_Фрагмент страницы_.
□ □ □ □ □

Сам Ростан так раскрывал эту символику: «Петух — это человек, вдохновленный своей работой, который верит в свое дело и который не останавливается ни перед чем, чтобы его выполнить. Он встречает Фазанью Курочку, в которой воплощена любовь, женщина, современная женщина, эмансипированная и независимая, ревнующая к творчеству, которая хочет поработить самца и которая, наконец, подчиняется, только подавленная, укрощенная, но с тайной надеждой взять реванш. Собака — это философ, хороший парень, готовый оказать услугу. Дрозд — это истый парижанин, насмешник» (и т. д.)[28].

Появление у Ростана разветвленной системы символов указывает на влияние символистов. Во многом прав Рене Лалу, когда пишет: «…от Сирано» до «Шантеклера» эволюция Эдмона Ростана, этого эпигона романтиков, была бы необъяснимой, если забыть, что он был свидетелем триумфа поэтов символизма»[29].

Однако нельзя не заметить, что символы Ростана значительно отличаются от тех, которые характерны для творчества символистов. Его символам не присуща многозначность, мистическая таинственность, претензия на глубочайшее постижение мира, иррационализм. Интересно в этом отношении сопоставление «Шантеклера» с «Синей птицей» М. Метерлинка (1908). Произведения эти во многом близки не только по предмету изображения, но также и по общему взгляду на мир (Метерлинк в этот период своего творчества шел от символизма к неоромантизму), однако если у Метерлинка вещи как бы оживают, в них обнаруживается своя логика, своя жизнь души (то есть система символов остается символистской по преимуществу), то у Ростана животные выступают как аллегории, олицетворяющие качества людей, и аллегорический характер системы символов позволяет говорить не о символическом, а о символико-аллегорическом звучании произведения.

Однако создание символико-аллегорического спектакля упирается в проблему зрительского восприятия. Чтобы условность пьесы была воспринята зрителем, Ростан не скрывает, а, наоборот, обнажает эту условность. Поэтому он предваряет пьесу «Прелюдией», в которой Директор Театра (один из персонажей) заставляет зрителей по звукам, доносящимся из-за занавеса, догадываться о том, что будет представлено на сцене. При этом на сцене, скрытой занавесом, царит иллюзия настоящей жизни, созданная средствами натуралистического театра: звуки хлопанья дверей, конского топота, падающих железных болтов, шороха соломы перемежаются с простонародной перебранкой уезжающих с фермы на праздник хозяев. Директор театра предупреждает, что будет представлен птичий двор, но чтобы зрители могли разглядеть птиц, сцену заставили увеличительным стеклом.

Идея увеличительного стекла выражает важный эстетический принцип Ростана, направленный против натуралистического театра: театр призван собирать, фокусировать, концентрировать отдельные черты и стороны действительности, давая обобщенные образы, который в «Шантеклере» выступают как символико-аллегорические.

□ □ □ □ □

_Исходные данные_.
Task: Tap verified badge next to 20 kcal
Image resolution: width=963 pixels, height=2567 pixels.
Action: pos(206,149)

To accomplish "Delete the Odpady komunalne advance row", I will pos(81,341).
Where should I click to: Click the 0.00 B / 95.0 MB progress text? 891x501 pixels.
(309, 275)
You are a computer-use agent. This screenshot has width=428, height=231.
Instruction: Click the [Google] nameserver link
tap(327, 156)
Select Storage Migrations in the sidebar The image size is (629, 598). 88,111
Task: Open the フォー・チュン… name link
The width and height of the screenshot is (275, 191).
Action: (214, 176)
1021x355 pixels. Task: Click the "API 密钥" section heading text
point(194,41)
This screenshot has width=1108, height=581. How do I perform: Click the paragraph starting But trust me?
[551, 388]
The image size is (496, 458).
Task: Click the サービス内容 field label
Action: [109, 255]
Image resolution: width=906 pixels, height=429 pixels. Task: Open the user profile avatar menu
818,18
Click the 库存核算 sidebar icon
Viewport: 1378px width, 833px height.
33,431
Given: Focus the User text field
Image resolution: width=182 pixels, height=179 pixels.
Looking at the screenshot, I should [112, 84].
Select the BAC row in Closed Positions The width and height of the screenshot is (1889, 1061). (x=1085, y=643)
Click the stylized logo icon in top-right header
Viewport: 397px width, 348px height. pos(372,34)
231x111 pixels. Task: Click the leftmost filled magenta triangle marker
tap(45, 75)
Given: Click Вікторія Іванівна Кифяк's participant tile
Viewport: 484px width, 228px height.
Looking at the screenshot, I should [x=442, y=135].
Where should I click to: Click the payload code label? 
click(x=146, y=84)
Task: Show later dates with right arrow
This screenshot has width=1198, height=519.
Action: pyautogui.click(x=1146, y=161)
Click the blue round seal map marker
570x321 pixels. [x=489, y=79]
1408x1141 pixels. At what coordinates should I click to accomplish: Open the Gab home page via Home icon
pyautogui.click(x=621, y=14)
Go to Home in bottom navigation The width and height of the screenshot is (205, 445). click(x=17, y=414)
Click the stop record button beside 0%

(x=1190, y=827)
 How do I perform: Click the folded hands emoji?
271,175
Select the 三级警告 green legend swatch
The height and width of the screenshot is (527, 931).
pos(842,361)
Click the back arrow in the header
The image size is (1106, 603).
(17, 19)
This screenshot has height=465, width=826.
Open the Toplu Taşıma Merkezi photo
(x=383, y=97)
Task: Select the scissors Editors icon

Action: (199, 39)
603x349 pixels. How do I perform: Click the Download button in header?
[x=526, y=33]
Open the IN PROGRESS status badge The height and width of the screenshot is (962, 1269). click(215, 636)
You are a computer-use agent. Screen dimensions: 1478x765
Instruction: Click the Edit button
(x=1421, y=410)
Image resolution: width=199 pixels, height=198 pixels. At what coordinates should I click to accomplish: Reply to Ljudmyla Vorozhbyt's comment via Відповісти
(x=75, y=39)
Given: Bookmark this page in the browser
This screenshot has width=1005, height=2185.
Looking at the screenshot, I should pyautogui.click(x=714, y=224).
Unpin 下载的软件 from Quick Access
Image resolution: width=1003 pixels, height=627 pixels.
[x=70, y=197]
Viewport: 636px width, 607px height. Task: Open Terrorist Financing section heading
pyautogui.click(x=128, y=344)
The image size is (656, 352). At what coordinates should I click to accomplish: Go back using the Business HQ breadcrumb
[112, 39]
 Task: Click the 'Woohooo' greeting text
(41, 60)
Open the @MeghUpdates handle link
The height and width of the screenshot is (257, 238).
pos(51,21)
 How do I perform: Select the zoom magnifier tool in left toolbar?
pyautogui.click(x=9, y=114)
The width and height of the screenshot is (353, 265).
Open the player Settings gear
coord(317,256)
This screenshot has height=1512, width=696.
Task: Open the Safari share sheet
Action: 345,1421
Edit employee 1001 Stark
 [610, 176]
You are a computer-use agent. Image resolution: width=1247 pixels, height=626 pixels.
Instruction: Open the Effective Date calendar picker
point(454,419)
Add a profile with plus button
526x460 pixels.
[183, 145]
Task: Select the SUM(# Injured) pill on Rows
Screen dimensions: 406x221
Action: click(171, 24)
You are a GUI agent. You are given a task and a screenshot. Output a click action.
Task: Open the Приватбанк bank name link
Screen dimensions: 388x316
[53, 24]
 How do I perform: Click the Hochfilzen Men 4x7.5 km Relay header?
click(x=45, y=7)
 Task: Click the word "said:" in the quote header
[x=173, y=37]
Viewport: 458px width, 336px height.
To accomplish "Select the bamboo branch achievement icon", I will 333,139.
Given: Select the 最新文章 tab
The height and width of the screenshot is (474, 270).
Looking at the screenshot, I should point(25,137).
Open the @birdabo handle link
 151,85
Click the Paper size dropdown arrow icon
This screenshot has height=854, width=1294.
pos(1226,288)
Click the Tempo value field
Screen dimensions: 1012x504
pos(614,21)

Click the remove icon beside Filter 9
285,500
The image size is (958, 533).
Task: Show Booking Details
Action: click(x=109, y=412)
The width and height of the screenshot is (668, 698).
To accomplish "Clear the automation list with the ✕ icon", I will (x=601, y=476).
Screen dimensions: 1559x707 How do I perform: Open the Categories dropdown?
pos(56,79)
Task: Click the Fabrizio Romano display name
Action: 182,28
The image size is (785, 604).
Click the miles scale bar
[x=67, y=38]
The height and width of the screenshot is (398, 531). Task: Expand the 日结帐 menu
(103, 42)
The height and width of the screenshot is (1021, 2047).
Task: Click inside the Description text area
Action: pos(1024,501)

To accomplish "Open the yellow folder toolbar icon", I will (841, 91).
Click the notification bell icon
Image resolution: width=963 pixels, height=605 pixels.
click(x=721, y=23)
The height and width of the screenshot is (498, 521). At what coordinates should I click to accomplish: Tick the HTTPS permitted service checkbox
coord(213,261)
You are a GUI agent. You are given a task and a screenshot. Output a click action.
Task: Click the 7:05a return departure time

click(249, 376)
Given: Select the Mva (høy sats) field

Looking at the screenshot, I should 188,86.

□ □ □ □ □

_Условия заданий_.
(A) Во фрагменте страницы замените «Собака» на «Кошка» и перепишите отрывок от «Сам Ростан так» до «(и т. д.)[28].».
(B) Чем, согласно фрагменту страницы, заставили сцену, чтобы зрители могли разглядеть птиц?

_Ответы к заданиям_.
(A)
Сам Ростан так раскрывал эту символику: «Петух — это человек, вдохновленный своей работой, который верит в свое дело и который не останавливается ни перед чем, чтобы его выполнить. Он встречает Фазанью Курочку, в которой воплощена любовь, женщина, современная женщина, эмансипированная и независимая, ревнующая к творчеству, которая хочет поработить самца и которая, наконец, подчиняется, только подавленная, укрощенная, но с тайной надеждой взять реванш. Кошка — это философ, хороший парень, готовый оказать услугу. Дрозд — это истый парижанин, насмешник» (и т. д.)[28].

(B) Увеличительным стеклом.